Il faut réduire de 50 %
la récolte de perchaudes au lac Saint-Pierre
PRESSE CANADIENNE
Montréal
Si Québec veut consolider le stock vacillant
de perchaudes au lac Saint-Pierre, que des centaines de
personnes vont commencer à pêcher sur la glace cette
semaine, il faudra en 2005 réduire de 50 pour cent la
récolte annuelle par les pêcheurs sportifs et les
commerciaux.
Cet objectif ne pourra être atteint que par
le rachat de plusieurs permis de pêche commerciale sur deux
ans.
C'est ce que préconise le rapport déposé la
semaine dernière par le Comité consultatif conjoint pour la
gestion des stocks de poissons du lac Saint-Pierre, présidé
par André Thibault.
Ce rapport a été remis aux deux
ministres québécois qui l'avaient commandé, soit
Françoise Gauthier, ministre de l'Agriculture, des
Pêcheries et de l'Alimentation (MAPA), et Pierre
Corbeil, ministre délégué à la forêt et, jusqu'au 10
janvier, ministre de l'Environnement par intérim.

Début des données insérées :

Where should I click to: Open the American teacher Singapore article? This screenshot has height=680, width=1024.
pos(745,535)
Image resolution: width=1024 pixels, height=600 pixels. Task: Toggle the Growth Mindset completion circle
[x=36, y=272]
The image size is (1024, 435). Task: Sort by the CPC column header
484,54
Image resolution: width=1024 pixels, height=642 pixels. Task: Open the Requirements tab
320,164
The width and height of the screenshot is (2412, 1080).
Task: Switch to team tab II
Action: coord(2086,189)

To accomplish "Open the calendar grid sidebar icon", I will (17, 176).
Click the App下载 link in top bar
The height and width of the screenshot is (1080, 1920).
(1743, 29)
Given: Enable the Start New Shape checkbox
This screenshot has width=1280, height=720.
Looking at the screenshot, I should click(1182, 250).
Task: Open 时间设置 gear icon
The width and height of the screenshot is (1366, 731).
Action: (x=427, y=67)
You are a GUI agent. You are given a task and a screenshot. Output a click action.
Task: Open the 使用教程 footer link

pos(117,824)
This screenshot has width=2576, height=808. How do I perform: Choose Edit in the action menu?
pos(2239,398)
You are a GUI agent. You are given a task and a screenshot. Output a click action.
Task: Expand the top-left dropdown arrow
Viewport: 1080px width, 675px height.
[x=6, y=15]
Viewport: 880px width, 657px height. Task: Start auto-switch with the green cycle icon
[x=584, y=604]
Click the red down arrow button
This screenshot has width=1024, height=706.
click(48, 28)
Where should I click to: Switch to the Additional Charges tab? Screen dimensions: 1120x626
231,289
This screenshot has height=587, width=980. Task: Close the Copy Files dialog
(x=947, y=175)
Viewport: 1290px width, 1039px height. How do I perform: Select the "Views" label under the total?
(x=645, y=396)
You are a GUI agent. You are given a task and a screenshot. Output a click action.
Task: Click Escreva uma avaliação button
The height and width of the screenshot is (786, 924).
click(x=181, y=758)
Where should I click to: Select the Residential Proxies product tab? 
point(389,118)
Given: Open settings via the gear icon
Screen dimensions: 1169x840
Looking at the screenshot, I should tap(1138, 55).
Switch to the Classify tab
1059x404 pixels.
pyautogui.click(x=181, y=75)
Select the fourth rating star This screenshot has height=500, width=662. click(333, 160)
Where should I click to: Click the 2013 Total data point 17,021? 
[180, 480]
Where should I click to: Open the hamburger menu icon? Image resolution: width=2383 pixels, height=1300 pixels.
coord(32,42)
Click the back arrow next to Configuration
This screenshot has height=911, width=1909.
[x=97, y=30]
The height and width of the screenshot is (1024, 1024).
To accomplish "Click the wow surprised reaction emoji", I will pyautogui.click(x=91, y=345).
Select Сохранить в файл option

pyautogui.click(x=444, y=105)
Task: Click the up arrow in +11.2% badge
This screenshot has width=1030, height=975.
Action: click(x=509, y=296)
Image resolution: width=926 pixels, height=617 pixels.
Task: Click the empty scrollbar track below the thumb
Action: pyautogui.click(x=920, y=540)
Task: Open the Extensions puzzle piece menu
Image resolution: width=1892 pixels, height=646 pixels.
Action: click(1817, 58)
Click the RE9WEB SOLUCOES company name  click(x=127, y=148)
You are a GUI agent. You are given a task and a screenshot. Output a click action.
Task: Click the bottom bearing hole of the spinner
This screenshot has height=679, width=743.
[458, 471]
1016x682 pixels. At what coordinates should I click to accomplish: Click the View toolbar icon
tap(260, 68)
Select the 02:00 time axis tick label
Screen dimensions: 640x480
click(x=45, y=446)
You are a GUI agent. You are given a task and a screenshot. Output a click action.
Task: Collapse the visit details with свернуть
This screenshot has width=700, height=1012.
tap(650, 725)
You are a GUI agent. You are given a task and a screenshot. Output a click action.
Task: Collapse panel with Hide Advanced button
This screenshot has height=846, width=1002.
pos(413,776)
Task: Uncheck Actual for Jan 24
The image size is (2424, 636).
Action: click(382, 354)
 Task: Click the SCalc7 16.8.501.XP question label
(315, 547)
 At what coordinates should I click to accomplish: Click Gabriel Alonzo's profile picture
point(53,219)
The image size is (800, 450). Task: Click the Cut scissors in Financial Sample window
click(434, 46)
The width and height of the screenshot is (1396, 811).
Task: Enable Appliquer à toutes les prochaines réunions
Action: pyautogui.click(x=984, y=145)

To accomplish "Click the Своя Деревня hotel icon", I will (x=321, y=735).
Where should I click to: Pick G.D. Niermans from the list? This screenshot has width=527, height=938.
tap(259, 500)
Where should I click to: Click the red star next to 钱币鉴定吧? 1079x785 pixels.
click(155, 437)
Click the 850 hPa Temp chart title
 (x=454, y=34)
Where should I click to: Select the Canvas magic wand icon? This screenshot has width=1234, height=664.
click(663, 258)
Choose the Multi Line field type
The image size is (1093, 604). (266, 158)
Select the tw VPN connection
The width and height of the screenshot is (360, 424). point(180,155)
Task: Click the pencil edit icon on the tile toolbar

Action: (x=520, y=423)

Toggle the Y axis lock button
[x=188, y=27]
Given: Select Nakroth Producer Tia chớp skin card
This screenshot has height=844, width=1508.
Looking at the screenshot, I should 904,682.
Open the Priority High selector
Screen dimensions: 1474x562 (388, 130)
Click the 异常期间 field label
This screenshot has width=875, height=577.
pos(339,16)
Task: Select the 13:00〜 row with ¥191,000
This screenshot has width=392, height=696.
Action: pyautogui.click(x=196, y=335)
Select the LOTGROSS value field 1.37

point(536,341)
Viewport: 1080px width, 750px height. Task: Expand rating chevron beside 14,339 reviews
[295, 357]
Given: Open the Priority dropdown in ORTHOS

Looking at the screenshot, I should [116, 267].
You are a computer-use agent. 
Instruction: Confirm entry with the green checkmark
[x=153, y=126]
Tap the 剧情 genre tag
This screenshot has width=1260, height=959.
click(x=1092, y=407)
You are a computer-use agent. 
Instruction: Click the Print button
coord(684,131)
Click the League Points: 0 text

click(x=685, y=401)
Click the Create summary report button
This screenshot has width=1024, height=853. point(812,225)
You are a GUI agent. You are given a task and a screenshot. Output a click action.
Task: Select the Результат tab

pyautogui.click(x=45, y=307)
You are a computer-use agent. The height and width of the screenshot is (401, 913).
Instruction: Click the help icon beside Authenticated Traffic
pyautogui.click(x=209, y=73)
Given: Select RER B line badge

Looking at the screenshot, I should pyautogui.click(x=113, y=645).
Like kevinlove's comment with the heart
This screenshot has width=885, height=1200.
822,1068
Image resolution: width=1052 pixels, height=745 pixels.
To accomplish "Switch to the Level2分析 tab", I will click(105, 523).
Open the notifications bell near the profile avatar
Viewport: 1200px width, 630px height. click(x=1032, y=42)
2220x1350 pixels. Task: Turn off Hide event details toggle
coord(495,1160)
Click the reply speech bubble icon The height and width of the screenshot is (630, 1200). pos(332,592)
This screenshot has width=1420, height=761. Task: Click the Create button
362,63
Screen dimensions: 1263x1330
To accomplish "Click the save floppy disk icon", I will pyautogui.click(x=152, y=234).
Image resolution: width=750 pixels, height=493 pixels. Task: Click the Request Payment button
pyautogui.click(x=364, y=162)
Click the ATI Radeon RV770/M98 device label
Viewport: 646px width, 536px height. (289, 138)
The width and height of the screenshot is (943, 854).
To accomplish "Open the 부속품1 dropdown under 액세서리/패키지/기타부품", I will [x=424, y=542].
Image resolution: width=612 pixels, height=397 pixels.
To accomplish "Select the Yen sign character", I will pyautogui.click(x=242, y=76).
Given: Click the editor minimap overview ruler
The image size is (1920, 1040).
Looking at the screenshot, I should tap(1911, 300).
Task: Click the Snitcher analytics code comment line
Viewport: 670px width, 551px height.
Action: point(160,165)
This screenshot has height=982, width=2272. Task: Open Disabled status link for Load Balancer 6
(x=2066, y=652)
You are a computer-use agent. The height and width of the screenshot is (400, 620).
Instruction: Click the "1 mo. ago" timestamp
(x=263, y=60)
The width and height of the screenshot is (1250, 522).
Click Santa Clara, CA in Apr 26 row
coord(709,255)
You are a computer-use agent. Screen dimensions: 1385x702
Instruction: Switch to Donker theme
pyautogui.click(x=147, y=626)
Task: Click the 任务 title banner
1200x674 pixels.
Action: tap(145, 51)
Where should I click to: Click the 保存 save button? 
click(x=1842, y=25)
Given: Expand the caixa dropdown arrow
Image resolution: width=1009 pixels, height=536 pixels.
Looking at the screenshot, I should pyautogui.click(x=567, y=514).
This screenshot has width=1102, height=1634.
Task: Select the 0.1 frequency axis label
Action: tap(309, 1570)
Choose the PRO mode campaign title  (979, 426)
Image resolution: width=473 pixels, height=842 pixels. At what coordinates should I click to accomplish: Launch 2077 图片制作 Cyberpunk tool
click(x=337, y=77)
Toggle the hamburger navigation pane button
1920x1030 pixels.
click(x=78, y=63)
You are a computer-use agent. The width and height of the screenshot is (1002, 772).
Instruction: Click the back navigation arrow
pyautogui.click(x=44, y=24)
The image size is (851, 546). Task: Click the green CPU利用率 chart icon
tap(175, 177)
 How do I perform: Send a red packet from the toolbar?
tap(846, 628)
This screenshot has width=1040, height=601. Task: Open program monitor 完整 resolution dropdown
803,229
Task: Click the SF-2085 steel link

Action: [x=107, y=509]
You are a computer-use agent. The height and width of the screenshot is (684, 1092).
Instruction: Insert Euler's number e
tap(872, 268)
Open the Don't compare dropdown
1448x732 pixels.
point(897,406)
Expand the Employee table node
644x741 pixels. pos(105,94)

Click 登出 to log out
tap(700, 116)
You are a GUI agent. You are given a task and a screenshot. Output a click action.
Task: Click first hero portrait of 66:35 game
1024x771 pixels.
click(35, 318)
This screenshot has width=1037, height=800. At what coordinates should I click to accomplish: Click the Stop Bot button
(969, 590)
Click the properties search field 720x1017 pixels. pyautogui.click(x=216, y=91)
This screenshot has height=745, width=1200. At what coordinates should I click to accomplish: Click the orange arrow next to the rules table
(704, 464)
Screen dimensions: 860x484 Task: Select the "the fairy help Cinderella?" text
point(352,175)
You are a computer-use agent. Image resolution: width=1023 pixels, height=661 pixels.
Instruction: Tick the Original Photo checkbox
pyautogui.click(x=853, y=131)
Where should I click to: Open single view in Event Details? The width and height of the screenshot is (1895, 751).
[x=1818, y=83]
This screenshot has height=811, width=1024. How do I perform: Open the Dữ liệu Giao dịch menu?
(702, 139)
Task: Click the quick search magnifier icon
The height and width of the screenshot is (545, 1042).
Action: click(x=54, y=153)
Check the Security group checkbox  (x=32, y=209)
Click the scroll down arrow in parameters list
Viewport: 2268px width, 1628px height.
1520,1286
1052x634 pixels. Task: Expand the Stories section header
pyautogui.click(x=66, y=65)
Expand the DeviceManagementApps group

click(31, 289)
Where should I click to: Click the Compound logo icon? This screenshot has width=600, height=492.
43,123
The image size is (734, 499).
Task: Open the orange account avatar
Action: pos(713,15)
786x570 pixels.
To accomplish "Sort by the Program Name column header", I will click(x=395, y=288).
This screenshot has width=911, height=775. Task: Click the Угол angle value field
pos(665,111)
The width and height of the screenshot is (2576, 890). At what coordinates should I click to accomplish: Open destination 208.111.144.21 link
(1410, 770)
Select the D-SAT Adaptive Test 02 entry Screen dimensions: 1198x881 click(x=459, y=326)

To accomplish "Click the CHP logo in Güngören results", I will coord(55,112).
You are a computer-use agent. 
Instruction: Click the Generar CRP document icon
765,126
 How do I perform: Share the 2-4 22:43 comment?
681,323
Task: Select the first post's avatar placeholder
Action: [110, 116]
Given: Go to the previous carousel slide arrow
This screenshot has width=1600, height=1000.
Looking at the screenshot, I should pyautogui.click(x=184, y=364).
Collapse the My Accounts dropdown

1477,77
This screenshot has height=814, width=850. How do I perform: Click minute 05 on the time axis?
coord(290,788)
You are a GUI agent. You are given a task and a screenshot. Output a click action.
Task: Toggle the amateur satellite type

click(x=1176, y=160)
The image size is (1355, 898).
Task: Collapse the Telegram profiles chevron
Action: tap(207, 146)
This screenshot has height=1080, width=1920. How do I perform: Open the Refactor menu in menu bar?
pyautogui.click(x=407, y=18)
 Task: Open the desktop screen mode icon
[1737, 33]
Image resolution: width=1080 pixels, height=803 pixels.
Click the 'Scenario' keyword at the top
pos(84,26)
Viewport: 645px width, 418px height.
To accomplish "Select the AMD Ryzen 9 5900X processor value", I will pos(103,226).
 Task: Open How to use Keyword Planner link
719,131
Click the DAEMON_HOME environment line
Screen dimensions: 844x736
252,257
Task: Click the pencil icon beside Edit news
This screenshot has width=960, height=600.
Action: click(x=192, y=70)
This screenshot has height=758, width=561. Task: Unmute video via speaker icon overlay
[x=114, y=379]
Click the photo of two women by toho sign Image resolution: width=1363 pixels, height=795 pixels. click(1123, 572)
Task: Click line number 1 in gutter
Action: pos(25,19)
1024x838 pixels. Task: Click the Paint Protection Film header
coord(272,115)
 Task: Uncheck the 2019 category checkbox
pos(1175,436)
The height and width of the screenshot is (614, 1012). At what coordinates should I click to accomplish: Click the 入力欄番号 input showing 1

Le rapport Thibault, dont Le Devoir
a obtenu copie, recommande aux deux ministères de
limiter la récolte annuelle de perchaudes à 40
tonnes globalement, soit 30 tonnes allouées à la
pêche commerciale et 10 tonnes à la pêche sportive,
hivernale et estivale. La proportion 75-25 pour cent
que propose le comité consultatif correspond à la
proportion actuelle des deux modes de prélèvement.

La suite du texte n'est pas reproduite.